(Task prompt) Write out everything from the line containing "403x838 pixels. Task: Click" down to the line containing "[x=98, y=504]", both included, with each line unchanged.

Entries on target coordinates
—————
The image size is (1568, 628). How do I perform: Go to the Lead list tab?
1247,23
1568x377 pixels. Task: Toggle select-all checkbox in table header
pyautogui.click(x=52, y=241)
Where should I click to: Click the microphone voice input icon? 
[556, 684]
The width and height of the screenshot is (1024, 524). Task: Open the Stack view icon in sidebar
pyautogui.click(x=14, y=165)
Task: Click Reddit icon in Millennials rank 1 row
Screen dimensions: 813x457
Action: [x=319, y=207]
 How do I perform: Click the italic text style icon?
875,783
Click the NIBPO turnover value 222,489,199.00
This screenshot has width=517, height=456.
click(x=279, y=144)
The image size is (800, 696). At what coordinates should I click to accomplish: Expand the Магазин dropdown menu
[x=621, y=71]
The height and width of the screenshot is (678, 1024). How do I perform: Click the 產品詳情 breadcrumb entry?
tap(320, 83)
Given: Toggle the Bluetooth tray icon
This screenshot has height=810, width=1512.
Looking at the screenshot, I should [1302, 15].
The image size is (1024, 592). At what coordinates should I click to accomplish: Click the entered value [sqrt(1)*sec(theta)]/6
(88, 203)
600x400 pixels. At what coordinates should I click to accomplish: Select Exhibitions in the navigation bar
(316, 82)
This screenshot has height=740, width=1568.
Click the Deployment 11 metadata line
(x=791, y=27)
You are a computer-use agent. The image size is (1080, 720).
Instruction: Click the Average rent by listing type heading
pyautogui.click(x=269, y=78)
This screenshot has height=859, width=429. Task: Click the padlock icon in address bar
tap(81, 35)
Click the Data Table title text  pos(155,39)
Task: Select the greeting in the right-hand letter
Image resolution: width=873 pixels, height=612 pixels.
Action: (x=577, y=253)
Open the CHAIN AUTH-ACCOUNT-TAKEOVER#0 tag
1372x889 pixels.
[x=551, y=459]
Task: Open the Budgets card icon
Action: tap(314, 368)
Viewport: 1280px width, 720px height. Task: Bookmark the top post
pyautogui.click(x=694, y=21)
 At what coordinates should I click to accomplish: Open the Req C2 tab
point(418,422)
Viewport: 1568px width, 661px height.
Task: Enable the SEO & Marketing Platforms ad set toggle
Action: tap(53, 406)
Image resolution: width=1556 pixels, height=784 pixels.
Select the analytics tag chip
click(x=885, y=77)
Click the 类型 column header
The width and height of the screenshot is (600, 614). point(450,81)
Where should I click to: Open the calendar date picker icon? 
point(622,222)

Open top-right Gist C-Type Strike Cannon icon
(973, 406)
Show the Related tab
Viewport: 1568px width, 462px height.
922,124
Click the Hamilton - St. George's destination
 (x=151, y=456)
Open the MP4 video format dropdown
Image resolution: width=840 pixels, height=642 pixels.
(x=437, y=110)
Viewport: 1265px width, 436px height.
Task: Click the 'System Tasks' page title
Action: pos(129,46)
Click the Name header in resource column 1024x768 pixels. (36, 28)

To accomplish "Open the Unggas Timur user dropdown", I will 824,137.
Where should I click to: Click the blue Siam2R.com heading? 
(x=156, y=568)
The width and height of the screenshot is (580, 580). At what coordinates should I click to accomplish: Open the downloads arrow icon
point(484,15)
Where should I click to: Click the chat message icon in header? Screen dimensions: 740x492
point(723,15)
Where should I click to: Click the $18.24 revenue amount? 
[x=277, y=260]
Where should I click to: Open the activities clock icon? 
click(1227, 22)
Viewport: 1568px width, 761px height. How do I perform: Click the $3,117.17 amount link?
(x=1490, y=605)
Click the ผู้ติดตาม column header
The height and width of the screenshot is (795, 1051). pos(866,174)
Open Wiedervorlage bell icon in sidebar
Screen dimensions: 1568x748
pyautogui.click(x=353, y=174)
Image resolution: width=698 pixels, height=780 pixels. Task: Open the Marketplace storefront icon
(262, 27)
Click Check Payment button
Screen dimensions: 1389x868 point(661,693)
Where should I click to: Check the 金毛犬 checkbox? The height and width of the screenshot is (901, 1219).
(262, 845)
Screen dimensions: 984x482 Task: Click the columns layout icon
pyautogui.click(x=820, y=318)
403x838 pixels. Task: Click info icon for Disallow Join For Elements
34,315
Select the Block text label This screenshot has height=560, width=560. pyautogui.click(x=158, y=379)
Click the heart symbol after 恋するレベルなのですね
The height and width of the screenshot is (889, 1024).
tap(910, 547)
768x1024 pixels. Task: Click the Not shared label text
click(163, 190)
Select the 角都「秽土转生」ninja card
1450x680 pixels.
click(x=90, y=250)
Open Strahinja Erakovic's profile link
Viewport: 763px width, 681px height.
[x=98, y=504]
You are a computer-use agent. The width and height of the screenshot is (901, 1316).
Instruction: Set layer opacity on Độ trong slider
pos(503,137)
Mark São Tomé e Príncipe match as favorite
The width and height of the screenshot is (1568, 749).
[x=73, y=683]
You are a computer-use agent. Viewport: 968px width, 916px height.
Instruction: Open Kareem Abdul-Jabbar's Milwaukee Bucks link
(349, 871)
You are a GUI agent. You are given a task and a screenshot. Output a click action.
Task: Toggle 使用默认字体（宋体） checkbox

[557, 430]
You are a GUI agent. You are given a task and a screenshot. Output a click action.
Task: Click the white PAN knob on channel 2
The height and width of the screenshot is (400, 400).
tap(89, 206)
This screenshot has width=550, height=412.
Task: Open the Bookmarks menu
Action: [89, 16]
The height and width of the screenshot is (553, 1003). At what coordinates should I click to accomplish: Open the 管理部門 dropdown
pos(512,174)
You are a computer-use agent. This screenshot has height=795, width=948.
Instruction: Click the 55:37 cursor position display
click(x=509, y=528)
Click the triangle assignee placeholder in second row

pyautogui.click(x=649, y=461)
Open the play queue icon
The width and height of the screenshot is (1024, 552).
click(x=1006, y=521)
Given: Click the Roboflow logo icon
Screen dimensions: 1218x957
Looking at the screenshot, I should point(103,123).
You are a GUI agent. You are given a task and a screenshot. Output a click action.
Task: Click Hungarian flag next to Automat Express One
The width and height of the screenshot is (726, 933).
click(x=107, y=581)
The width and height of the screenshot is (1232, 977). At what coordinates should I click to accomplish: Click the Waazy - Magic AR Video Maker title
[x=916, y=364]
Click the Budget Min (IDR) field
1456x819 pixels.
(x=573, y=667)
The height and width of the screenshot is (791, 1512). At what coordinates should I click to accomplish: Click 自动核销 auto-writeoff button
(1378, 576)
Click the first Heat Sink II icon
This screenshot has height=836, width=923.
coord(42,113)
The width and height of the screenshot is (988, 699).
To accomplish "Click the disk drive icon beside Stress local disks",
—————
(Output of the task)
403x838 pixels. Task: Click info icon for Disallow Join For Elements
34,315
Select the Block text label This screenshot has height=560, width=560. pyautogui.click(x=158, y=379)
Click the heart symbol after 恋するレベルなのですね
The height and width of the screenshot is (889, 1024).
tap(910, 547)
768x1024 pixels. Task: Click the Not shared label text
click(163, 190)
Select the 角都「秽土转生」ninja card
1450x680 pixels.
click(x=90, y=250)
Open Strahinja Erakovic's profile link
Viewport: 763px width, 681px height.
[x=98, y=504]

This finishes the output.